More articles Friday 23 August 2019 2:49pm
“I cannot think of a thing that I hold in more contempt than the tabloid presses of this country,” says Max Porter
“I cannot think of a thing that I hold in more contempt than the tabloid presses of this country,” said Max Porter at the Edinburgh International Book Festival. He spoke with Festival Director Nick Barley about his 2019 Booker Prize-longlisted novel Lanny.
Comparisons were drawn between one of the book’s characters and the history of witch hunts by tabloid newspapers against innocent people suspected of crimes.
“I am utterly happy in my time here to be very uncomplicatedly damaging in what the tabloid presses in this country do,” Porter said. “They have utterly fucked this country up.

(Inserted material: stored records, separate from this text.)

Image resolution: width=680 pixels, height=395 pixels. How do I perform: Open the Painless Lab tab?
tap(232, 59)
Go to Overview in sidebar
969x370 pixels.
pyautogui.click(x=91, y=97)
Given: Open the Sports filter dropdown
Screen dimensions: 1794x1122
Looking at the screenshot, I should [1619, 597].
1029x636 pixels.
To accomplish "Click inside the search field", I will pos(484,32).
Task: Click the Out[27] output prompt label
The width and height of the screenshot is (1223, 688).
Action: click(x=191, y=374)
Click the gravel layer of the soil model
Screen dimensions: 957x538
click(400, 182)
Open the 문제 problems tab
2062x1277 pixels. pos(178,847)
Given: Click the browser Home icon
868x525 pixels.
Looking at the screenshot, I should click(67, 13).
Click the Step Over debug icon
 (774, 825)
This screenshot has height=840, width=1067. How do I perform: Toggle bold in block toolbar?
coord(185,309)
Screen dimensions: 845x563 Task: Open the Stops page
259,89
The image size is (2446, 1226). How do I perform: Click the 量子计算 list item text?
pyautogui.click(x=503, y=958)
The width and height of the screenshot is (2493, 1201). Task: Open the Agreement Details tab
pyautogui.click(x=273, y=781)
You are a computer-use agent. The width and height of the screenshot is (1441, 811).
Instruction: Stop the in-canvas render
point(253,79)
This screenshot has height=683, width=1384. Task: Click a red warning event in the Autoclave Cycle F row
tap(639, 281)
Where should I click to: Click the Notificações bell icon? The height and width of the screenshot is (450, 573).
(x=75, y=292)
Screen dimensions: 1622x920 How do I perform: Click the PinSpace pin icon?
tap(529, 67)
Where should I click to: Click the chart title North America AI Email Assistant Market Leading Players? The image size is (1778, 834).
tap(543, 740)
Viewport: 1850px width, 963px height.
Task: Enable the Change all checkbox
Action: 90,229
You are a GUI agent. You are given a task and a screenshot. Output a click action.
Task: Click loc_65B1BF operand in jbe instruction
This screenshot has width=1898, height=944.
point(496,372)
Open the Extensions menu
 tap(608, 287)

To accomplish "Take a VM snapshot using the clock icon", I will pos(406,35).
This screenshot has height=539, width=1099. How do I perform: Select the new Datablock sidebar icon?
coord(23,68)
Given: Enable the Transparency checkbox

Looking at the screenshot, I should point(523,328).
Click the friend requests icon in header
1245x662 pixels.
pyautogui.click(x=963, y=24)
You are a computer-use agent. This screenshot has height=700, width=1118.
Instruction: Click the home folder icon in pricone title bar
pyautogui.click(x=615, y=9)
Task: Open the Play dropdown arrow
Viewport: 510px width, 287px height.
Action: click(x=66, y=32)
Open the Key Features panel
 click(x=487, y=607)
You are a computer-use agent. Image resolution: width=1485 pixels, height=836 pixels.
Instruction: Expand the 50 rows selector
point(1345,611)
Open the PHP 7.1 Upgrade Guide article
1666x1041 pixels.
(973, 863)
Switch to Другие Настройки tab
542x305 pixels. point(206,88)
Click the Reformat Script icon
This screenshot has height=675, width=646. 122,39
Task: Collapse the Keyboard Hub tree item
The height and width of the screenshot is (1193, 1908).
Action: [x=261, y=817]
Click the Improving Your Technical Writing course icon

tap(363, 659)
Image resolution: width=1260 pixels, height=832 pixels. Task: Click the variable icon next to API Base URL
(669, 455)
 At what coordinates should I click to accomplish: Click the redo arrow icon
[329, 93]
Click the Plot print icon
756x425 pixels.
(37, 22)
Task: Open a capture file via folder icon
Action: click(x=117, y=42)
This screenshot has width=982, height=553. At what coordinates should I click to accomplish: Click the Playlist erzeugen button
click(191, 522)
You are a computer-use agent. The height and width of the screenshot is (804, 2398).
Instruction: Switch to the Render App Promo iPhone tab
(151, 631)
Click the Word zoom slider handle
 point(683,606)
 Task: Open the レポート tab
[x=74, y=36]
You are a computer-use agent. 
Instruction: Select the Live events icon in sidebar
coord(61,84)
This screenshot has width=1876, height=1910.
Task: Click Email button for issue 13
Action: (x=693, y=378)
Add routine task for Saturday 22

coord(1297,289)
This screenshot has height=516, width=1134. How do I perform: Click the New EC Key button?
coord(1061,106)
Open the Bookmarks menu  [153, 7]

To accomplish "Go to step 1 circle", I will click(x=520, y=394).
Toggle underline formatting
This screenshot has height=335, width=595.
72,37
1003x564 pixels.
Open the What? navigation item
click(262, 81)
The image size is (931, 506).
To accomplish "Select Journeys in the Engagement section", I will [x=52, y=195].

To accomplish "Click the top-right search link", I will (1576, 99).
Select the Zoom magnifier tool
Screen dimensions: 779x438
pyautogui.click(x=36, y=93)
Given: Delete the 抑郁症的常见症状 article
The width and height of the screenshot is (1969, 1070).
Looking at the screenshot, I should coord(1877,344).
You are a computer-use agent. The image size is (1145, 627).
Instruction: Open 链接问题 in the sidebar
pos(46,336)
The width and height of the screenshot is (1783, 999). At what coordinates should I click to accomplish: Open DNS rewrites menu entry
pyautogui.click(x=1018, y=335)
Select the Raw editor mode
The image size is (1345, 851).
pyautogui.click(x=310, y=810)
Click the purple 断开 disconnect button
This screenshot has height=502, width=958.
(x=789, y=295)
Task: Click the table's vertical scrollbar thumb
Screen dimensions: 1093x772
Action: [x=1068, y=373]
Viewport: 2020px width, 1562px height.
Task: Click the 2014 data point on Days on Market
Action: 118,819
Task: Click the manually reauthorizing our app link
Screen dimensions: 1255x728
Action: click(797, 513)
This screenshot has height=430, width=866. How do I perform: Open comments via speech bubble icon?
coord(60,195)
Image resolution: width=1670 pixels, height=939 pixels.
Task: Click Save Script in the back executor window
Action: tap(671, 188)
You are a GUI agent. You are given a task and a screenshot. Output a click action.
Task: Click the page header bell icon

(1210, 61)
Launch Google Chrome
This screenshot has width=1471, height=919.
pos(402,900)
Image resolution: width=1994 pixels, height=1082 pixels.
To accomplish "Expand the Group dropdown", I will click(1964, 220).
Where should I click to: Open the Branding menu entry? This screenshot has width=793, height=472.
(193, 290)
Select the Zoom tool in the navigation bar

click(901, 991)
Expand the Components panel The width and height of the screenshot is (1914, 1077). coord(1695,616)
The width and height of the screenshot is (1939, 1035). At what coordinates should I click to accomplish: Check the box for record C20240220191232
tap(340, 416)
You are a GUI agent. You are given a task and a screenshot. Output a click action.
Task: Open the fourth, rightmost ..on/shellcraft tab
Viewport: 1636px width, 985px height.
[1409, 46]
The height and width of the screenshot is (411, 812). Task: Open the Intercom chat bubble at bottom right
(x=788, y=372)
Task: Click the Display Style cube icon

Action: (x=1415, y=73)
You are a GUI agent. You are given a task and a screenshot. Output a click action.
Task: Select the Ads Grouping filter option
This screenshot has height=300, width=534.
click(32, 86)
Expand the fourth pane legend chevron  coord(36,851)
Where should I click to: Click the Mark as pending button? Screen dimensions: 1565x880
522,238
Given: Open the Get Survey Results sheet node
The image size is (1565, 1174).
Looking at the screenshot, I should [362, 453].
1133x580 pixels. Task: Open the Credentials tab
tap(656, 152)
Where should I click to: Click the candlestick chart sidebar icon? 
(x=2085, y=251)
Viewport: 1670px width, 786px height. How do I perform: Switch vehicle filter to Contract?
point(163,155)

And the fact that they do so as part of their ideology set up, that it is deliberate, it is to sell papers but more than that, it is to continue to have this stranglehold over the ideological structure of this country is not only morally indefensible but evil, I think and comparable with the great evils of history.
“If you look at the ways in which they do this work, it is exactly the same as the propaganda machines which brought Hitler to power or the gentle pollution of a populace with the idea that some people are different or dirty or deserve unkindness. I really worry about it. I think most of our current ills can be traced back to it. And most of our future antagonisms will be worsened by them.
“There is this kind of ideological blancmange mould and into that they pour all our fears and anxieties.”
Porter argued that this extended to newspapers’ coverage of the intelligentsia, particularly in regards to women. “Certain newspapers have an undercurrent of misogyny in the way that they review books. Women writers are not allowed ideas, it must be their biography. The anti-intellectualism which is a problem for us in this country and abroad goes hand in hand with misogyny, very often, in the handling of literature and art – they’re looking for scapegoats.”
Land and environment feature heavily in Lanny, and Porter explained the connection he sees between children and the landscape. “[There’s] a kind of proto-environmentalism in children of this age, usually about 10 or 11 years old. They might be learning stuff in school but generally they understand environmentalism and ecological catastrophe in a very fresh way. That’s one of the appeals of Greta Thunberg and people like that… She tells it as it is. This is planet death. So I wanted to suggest that if you were 17 or 18 thousand years old you might think like a child.”